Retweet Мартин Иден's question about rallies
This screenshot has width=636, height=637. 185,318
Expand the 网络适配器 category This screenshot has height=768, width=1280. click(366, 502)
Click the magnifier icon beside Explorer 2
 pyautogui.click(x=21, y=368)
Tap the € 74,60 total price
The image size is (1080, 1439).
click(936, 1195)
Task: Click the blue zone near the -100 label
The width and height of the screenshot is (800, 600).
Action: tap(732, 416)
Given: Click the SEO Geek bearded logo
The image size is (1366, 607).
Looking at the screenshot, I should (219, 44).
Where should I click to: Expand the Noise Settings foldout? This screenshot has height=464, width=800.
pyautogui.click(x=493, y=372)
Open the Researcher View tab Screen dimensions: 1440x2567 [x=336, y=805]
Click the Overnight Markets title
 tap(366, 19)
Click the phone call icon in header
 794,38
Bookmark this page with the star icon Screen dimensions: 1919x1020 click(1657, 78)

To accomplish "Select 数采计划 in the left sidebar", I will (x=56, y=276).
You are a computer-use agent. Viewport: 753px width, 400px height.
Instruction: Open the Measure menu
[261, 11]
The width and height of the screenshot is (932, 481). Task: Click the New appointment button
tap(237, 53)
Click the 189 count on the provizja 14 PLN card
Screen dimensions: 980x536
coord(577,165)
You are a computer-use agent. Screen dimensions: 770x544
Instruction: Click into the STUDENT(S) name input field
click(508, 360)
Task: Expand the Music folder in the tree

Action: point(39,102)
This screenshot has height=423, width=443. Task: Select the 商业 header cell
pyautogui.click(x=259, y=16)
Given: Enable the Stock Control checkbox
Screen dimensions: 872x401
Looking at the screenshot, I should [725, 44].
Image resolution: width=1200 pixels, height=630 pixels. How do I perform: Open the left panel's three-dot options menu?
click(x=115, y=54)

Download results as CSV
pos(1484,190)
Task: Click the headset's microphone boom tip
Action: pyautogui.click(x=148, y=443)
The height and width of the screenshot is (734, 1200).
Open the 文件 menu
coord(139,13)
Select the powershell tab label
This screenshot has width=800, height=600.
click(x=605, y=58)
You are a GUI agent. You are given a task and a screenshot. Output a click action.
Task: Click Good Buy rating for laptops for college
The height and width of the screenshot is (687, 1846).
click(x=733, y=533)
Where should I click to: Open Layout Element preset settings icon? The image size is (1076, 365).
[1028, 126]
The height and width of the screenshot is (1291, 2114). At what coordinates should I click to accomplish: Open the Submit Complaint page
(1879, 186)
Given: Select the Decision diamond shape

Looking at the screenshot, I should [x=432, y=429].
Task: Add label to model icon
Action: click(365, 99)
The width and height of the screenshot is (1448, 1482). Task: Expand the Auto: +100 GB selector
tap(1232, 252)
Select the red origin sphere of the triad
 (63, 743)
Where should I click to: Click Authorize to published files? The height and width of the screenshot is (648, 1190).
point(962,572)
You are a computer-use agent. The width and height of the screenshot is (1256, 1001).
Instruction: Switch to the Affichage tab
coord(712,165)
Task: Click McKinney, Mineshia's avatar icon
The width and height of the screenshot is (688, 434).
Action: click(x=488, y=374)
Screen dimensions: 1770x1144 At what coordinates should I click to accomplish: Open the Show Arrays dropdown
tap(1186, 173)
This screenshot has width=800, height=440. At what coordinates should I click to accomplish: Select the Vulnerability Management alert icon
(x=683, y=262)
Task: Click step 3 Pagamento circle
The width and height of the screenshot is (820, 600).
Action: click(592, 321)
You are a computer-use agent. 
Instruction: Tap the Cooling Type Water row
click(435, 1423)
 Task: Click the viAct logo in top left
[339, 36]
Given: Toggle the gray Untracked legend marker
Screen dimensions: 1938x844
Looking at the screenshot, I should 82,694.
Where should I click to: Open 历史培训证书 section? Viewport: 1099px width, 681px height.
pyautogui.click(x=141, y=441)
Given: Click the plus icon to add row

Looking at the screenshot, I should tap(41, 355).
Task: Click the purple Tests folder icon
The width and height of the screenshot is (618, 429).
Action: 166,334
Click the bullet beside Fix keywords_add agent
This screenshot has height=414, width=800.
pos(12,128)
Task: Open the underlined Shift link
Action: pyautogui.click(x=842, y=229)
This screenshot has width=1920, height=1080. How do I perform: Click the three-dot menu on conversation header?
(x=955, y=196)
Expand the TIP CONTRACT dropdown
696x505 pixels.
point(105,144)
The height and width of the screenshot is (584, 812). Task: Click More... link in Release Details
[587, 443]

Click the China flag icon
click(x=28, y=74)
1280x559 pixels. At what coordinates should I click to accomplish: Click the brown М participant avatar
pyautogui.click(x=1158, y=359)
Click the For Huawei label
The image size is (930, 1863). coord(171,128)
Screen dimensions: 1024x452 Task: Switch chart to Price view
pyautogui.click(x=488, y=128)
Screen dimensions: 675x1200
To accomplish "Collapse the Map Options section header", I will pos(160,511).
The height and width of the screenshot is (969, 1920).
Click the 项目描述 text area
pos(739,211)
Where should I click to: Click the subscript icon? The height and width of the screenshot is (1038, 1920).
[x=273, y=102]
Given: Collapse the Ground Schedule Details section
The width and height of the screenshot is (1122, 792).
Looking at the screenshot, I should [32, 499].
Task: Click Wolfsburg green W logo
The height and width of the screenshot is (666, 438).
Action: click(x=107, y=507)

PROMPT -
Copy the lines above exactly. Start with the line containing "Click the For Huawei label", end with the line containing "Given: Collapse the", and include both.

COMPLETED EXERCISE -
Click the For Huawei label
The image size is (930, 1863). coord(171,128)
Screen dimensions: 1024x452 Task: Switch chart to Price view
pyautogui.click(x=488, y=128)
Screen dimensions: 675x1200
To accomplish "Collapse the Map Options section header", I will pos(160,511).
The height and width of the screenshot is (969, 1920).
Click the 项目描述 text area
pos(739,211)
Where should I click to: Click the subscript icon? The height and width of the screenshot is (1038, 1920).
[x=273, y=102]
Given: Collapse the Ground Schedule Details section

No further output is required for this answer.